Using only email and password for authentication
Services like e-mail easily become the backbone of company's infrastructure. They carry a lot of private information, may become the main way of contacting us and can be used to sign in into other services (or reset their passwords).
When talking about IT companies, there's often another critical pillar - cloud hosting providers like Amazon Web Services. They provide the infrastructure for our applications and can be used to access confidential data stored in them. Also, they usually cost quite a lot of money, so setting up new servers by an unauthorized person can hurt our wallets.
In either case, we need to properly secure access to them. A basic method of authenticating users by username/email and password may not be enough, since this kind of data can easily be captured by malicious software.
Many popular services offer improved security with Two-Factor Authentication. Each time we sign in to them, we'll also need to provide additional code that's specifically generated for this sign in to confirm our identity.
The code is usually sent via SMS to a number provided when enabling 2FA or generated with an external app paired with our account.
Also, we can mark certain devices (e.g. our notebook) as trusted, so they won't require 2FA code each time we sign in on them. This will make this transparent for us most of the time, but will still protect us from people from outside trying to take over our accounts.

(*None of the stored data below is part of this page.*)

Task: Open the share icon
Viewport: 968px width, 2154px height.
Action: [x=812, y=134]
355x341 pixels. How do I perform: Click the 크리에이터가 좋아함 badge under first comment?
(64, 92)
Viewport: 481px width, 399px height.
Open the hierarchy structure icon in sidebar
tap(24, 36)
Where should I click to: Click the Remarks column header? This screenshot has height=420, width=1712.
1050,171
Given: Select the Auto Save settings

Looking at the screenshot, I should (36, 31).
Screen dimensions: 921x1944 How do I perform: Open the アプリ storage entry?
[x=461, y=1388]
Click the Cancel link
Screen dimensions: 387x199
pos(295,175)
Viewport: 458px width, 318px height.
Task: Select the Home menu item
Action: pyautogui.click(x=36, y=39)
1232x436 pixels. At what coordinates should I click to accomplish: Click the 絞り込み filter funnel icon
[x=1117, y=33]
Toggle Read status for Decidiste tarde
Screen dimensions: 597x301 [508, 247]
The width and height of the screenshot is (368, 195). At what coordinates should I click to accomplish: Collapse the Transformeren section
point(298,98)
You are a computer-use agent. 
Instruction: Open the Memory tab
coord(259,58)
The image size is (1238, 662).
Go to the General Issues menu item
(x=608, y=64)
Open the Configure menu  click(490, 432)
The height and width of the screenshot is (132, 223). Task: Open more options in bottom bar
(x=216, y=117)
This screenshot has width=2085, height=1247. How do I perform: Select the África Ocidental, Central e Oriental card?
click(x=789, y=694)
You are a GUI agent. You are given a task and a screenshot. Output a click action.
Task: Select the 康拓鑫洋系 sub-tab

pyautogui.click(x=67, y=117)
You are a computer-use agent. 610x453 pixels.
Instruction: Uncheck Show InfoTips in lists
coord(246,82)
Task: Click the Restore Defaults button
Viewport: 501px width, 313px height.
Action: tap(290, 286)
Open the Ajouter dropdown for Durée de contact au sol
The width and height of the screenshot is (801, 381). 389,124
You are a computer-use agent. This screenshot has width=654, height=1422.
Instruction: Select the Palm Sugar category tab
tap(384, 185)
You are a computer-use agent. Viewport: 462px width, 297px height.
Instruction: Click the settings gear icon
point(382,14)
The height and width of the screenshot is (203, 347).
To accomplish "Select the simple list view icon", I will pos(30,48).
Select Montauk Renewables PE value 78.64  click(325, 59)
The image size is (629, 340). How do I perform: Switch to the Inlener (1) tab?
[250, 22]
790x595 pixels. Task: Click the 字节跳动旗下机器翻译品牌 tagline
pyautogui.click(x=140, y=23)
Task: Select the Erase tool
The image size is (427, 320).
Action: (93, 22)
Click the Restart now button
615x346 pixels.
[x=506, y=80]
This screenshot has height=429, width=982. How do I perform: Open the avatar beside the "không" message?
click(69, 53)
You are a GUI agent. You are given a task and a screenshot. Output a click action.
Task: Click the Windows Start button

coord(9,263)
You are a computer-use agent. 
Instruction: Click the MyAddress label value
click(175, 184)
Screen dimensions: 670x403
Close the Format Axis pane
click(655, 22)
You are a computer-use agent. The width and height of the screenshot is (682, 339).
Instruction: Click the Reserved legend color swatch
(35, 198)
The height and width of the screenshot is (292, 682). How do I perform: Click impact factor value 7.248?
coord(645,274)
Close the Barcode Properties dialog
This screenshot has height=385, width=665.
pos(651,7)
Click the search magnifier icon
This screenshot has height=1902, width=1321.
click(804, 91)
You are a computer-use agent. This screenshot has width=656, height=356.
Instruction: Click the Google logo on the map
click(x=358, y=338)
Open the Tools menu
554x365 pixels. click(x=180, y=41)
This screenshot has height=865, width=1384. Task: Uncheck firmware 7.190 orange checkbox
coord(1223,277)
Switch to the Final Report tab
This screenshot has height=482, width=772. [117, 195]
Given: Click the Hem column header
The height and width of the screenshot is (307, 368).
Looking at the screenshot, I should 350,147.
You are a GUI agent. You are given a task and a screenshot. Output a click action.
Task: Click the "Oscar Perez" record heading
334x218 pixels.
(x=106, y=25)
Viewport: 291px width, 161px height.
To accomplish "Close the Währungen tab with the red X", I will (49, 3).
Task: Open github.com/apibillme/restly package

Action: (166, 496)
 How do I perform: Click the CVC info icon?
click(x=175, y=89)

If for some reason you can't enable 2FA across your whole organization, it'd be great to enable it for at least all the administrators. Losing access to these accounts will hurt you the most.
Forgetting about security on mobile devices
Our mobile phones feel more personal than company's notebooks, but also can provide a lot of private information to other people. Starting with our clients' and business partners' phone numbers ending with access to our email. Because who doesn't have their phones permanently signed in to their email account.
Also, even if we use 2FA to make logins to various services we use more secure, our mobile phones are the master key to all of them.
Some time ago iOS started pushing people to set up a passcode when setting up their phones for the first time. Besides blocking access to the phone it's also used to encrypt all the data that's on them.
And if used with Touch ID sensor it's almost transparent since it doesn't require anything besides pressing home button with proper finger when waking up the phone.
If for some reason you're not doing it yet, keep in mind that if you use your mobile phone for anything related to your company, it might be worth taking a moment to make sure it's also properly secured.
Even if you're working for a startup (or any sort of small business), it's worth it to at least reach for low hanging fruit when it comes to security.
There are multiple common mistakes startups make that are extremely easy to fix and neither require too much attention nor takes flexibility away from the company.
Even if we don't have problems with it now, it will certainly become a problem once the company grows and becomes high profile.
And just like with many other things, it's easier to fix security issues in their early stage.